A brilliant poetic exploration of language and gender, place, and time, seen through the mirror of exile In Her Feminine Sign follows on the heels of Dunya Mikhail's devastating account of Daesh kidnappings and killings of Yazidi women in Iraq, The Beekeeper. It is the first book she has written in both Arabic and English, a process she talks about in her preface, saying "The poet is at home in both texts, yet she remains a stranger." With a subtle simplicity and disquieting humor reminiscent of Wislawa Szymborska and an unadorned lyricism wholly her own, Mikhail shifts between her childhood in Baghdad and her present life in Detroit, between Ground Zero and a mass grave, between a game of chess and a flamingo. At the heart of the book is the symbol of the tied circle, the Arabic suffix taa-marbuta—a circle with two dots above it that determines a feminine word, or sign. This tied circle transforms into the moon, a stone that binds friendship, birdsong over ruins, three kidnapped women, and a hymn to Nisaba, the goddess of writing. A section of "Iraqi haiku" unfolds like Sumerian symbols carved onto clay tablets, transmuted into the stuff of our ordinary, daily life. In another poem, Mikhail defines the Sumerian word for freedom, Ama-ar-gi, as "what seeps out / from the dead into our dreams."


The War Works Hard

2005
The War Works Hard
Title The War Works Hard PDF eBook
Author Dunyā Mīkhāʼīl
Publisher New Directions Publishing
Pages 100
Release 2005
Genre Fiction
ISBN 9780811216210

Poems by an exiled Iraqi poet, many about war.

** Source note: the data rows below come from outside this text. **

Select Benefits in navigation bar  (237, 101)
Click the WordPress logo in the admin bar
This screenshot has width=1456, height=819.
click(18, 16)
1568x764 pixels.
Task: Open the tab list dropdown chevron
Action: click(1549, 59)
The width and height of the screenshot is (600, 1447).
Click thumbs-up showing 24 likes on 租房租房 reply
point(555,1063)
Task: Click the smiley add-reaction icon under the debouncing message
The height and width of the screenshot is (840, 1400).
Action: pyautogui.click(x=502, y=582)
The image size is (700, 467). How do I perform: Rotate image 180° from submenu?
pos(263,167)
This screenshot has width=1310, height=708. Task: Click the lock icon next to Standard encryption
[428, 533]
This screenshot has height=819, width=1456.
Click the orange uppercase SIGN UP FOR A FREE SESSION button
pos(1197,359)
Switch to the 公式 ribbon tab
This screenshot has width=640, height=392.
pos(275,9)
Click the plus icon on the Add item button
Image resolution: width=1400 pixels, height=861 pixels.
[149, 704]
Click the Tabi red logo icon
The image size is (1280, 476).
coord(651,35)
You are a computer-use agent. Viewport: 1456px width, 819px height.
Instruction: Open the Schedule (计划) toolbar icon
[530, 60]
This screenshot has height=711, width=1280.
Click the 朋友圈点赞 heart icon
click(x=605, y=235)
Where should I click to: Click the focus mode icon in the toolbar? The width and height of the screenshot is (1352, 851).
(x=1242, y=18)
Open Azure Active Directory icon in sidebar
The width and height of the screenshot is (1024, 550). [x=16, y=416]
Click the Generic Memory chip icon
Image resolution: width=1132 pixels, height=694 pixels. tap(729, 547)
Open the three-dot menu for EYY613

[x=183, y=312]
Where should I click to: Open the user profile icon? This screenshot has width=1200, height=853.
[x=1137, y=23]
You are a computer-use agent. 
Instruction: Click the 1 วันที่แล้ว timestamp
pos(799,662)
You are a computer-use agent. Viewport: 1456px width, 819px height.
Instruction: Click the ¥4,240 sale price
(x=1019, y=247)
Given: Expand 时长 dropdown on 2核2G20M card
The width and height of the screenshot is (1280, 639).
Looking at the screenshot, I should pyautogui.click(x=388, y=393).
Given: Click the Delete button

This Connection of Everyone with Lungs

2005-04
This Connection of Everyone with Lungs
Title This Connection of Everyone with Lungs PDF eBook
Author Juliana Spahr
Publisher Univ of California Press
Pages 96
Release 2005-04
Genre Literary Criticism
ISBN 9780520242951

"In a time of war, dirty air, missile worship when all oracles seem silenced, from every eco-lyric pore these fine auroras of This Connection of Everyone With Lungs have been streaming. Registering 9/11 as cellular rupture, this is a work of full globality which redeems our time, makes us remember all that poetry is capable of as form, frame, syntax linking air, earth, lung; what Emerson meant by lyric language as nothing less than externalization of planet's soul."—Rob Wilson, author of Waking in Seoul "By listing, by naming, the atrocities—the harrowing stats, the scary particulars—in our world-at-endless-war—we might at least exert control over our sanity and extend our mind and compassion to others. It is a connected universe as Spahr so forcefully and powerfully reminds us. This Connection of Everyone with Lungs is a sustained and anaphoric meditation, a catharsis for our predicament."—Anne Waldman


Nothing More to Lose

2014-04-29
Nothing More to Lose
Title Nothing More to Lose PDF eBook
Author Najwan Darwish
Publisher New York Review of Books
Pages 129
Release 2014-04-29
Genre Poetry
ISBN 1590177304

Nothing More to Lose is the first collection of poems by Palestinian poet Najwan Darwish to appear in English. Hailed across the Arab world and beyond, Darwish’s poetry walks the razor’s edge between despair and resistance, between dark humor and harsh political realities. With incisive imagery and passionate lyricism, Darwish confronts themes of equality and justice while offering a radical, more inclusive, rewriting of what it means to be both Arab and Palestinian living in Jerusalem, his birthplace.